Tribunal Administratif de Marseille — Décision N° TA13-2207715

jeudi 12 juin 2025

JuridictionTribunal Administratif de Marseille
SectionTribunal Administratif de Marseille
N° DossierTA13-2207715
TypeDécision
RecoursExcès de pouvoir
Formation1ère Chambre
Avocat requérantCAPSTAN - PYTHEAS

Résumé IA

Le Tribunal administratif de Marseille a rejeté la requête de Mme D, salariée protégée, qui contestait la décision du ministre du travail du 12 juillet 2022 autorisant son licenciement pour motif disciplinaire par la société Office provençal de nettoyage (OPN). Le tribunal a jugé que le grief retenu par le ministre, à savoir le comportement agressif et injurieux de Mme D envers sa directrice le 18 août 2021, était matériellement établi par des témoignages concordants et suffisamment grave pour justifier le licenciement. Il a également écarté le moyen tiré d'un lien avec le mandat syndical de l'intéressée. La décision s'appuie sur les dispositions du code du travail relatives à la protection des salariés investis de fonctions représentatives.

Texte intégral

Vu la procédure suivante :

Par une requête et un mémoire, enregistrés le 13 septembre 2022 et le 29 juillet 2024, Mme E D, représentée par Me Bruché, demande au tribunal :

1°) d'annuler la décision du 12 juillet 2022 par laquelle le ministre du travail a annulé la décision de l'inspectrice du travail du 21 novembre 2021, a retiré la décision implicite de rejet de son recours hiérarchique et a autorisé la société Office provençal de nettoyage (OPN) à procéder à son licenciement pour motif disciplinaire ;

2°) de mettre à la charge de la société OPN et du ministre du travail la somme de 2 500 euros en application de l'article L. 761-1 du code de justice administrative.

Elle soutient que :

- les faits reprochés ne sont pas matériellement établis ;

- ils sont, en tout état de cause, insuffisamment graves pour justifier son licenciement ;

- son licenciement est en lien avec son mandat syndical ;

- la décision attaquée est entachée d'erreur de droit et d'erreur d'appréciation.

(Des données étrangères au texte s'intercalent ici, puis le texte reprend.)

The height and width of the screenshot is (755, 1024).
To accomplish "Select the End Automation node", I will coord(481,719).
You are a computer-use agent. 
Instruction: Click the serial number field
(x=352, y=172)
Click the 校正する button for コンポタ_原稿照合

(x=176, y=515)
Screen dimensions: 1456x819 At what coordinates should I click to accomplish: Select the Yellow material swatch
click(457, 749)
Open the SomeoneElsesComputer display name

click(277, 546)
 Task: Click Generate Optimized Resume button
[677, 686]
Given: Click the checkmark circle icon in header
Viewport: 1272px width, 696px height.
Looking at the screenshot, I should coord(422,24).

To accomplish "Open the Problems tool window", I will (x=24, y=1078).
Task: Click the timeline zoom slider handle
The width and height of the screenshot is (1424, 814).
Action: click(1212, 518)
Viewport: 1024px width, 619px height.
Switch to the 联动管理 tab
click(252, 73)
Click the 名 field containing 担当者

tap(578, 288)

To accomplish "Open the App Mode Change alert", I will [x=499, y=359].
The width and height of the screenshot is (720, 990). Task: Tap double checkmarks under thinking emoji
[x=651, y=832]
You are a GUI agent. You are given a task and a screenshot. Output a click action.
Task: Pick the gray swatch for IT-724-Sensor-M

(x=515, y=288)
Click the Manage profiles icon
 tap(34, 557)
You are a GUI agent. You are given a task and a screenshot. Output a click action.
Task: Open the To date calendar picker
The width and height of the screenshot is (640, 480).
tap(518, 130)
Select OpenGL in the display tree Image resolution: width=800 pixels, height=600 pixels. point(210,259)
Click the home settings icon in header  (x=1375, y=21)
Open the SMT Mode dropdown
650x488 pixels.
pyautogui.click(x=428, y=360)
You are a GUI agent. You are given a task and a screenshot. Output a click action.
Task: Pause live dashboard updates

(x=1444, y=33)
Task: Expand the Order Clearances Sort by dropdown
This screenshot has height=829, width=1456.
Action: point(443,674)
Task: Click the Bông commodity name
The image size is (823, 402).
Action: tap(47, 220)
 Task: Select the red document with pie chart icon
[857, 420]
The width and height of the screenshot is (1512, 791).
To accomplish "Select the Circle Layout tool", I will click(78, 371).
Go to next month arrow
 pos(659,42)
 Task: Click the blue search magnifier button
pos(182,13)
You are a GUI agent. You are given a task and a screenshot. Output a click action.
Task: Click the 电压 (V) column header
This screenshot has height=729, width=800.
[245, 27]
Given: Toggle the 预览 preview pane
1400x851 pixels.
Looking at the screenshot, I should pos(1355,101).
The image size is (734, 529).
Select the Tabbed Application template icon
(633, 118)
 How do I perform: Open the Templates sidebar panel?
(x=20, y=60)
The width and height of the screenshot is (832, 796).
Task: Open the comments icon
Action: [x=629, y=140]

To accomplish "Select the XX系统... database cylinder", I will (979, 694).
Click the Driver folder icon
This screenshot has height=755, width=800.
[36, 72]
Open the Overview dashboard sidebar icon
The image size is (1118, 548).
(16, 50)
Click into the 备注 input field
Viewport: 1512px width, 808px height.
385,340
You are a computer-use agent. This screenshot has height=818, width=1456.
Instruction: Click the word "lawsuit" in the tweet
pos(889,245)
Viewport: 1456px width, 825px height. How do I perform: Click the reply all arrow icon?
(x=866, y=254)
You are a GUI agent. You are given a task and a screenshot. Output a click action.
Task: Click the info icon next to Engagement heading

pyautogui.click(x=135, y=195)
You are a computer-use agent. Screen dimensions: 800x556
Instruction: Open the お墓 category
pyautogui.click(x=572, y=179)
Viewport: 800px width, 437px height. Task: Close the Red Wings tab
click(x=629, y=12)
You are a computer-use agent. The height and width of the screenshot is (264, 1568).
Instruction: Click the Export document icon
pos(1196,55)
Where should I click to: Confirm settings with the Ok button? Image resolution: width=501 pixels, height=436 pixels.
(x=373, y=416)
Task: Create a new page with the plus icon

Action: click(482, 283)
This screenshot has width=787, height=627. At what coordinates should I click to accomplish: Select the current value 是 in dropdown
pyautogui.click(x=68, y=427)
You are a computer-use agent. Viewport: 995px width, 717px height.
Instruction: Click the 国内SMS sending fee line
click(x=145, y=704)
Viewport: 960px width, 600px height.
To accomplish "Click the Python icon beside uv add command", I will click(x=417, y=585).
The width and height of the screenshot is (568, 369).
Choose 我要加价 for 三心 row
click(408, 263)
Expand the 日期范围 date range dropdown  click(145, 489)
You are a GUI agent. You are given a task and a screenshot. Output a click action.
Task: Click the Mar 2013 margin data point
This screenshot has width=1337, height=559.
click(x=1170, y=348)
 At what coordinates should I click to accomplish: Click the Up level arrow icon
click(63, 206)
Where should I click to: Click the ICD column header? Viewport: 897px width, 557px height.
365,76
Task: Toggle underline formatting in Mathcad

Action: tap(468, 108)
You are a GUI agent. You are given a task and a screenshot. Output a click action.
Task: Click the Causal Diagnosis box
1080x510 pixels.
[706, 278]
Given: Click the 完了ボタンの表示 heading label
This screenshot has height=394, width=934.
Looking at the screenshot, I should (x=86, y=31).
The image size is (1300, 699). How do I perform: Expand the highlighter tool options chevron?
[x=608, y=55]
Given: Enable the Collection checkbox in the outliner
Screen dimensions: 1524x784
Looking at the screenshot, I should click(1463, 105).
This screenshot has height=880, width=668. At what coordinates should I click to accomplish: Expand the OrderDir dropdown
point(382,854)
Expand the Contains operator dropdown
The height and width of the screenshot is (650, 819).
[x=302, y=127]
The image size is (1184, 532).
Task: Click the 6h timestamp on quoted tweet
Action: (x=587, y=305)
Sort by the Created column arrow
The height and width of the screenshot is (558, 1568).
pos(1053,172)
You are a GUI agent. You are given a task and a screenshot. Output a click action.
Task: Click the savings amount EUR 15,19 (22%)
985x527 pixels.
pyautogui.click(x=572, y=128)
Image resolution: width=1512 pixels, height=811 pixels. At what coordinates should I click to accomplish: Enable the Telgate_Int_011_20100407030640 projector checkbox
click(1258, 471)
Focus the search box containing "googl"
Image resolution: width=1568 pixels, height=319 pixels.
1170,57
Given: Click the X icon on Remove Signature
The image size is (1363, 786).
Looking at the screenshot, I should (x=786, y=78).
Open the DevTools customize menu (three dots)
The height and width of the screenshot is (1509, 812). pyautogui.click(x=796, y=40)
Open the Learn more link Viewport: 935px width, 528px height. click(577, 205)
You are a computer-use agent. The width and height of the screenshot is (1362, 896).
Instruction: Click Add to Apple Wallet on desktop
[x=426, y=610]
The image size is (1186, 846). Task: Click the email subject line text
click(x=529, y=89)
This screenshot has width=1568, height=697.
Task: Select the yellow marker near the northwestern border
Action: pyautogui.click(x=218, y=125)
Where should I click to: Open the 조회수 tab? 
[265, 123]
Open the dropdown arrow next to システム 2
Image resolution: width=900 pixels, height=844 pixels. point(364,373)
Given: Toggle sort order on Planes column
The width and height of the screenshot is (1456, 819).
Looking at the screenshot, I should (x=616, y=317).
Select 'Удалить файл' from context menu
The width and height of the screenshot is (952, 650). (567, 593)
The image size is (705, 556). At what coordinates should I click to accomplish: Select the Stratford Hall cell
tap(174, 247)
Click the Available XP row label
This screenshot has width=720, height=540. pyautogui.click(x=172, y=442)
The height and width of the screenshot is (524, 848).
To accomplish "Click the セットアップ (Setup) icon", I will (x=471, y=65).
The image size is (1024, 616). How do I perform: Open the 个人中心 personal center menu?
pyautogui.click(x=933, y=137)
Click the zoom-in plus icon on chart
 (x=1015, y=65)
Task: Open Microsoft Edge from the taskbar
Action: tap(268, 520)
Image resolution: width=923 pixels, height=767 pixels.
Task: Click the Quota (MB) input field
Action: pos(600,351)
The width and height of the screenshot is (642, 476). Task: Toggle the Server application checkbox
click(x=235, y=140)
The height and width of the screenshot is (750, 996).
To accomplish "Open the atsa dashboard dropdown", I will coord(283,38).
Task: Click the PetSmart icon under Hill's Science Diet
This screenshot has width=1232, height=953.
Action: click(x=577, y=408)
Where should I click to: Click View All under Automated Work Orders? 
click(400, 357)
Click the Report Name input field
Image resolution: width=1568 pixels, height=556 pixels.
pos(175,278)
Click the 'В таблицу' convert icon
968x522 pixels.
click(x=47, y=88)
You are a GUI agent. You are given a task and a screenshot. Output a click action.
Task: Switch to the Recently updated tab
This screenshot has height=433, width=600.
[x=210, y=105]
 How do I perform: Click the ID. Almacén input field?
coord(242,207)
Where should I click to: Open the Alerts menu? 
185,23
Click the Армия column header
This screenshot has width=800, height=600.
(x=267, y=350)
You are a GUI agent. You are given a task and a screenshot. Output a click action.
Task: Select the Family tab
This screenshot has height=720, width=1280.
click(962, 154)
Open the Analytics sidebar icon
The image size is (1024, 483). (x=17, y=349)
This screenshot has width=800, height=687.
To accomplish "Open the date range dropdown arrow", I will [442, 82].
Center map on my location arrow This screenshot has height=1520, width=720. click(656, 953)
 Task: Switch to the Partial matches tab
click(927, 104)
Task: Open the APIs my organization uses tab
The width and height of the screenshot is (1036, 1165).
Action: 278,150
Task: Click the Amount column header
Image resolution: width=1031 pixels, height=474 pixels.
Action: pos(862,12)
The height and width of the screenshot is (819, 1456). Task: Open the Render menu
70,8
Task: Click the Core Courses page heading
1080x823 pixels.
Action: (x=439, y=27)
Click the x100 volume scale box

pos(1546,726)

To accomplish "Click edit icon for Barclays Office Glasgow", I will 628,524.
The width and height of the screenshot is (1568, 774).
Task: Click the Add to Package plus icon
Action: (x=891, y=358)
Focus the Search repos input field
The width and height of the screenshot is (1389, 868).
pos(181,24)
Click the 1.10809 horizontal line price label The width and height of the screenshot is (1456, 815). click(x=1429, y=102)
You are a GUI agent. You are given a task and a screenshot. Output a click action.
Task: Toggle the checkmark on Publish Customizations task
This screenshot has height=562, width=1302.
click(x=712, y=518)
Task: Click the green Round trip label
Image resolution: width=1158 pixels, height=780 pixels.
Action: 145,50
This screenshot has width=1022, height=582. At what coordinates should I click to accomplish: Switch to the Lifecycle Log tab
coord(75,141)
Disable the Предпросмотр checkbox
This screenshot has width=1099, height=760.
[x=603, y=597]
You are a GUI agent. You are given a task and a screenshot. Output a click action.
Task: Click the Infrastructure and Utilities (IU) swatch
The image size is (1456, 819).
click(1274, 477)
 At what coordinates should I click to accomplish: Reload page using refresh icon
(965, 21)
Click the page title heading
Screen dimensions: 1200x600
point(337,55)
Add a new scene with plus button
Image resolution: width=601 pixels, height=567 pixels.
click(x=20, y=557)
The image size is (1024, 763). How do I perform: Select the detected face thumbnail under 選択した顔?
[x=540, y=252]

Par un mémoire en défense enregistré le 8 novembre 2022, la société OPN, représentée par Me Carava, conclut au rejet de la requête et à ce que soit mise à la charge de Mme D, une somme de 2 500 euros au titre de l'article L. 761-1 du code de justice administrative.

Elle soutient qu'aucun des moyens invoqués n'est fondé.

Par un mémoire en défense enregistré le 14 juin 2024, la ministre du travail, de la santé et des solidarités conclut au rejet de la requête.

Elle soutient qu'aucun des moyens invoqués n'est fondé.

Vu :

- le jugement du 4 juillet 2024 par lequel le Tribunal de commerce de Marseille a ouvert une procédure de liquidation judiciaire de la société OPN ;

- les autres pièces du dossier.

Vu :

- le code du travail ;

- le code de justice administrative.

Les parties ont été régulièrement averties du jour de l'audience.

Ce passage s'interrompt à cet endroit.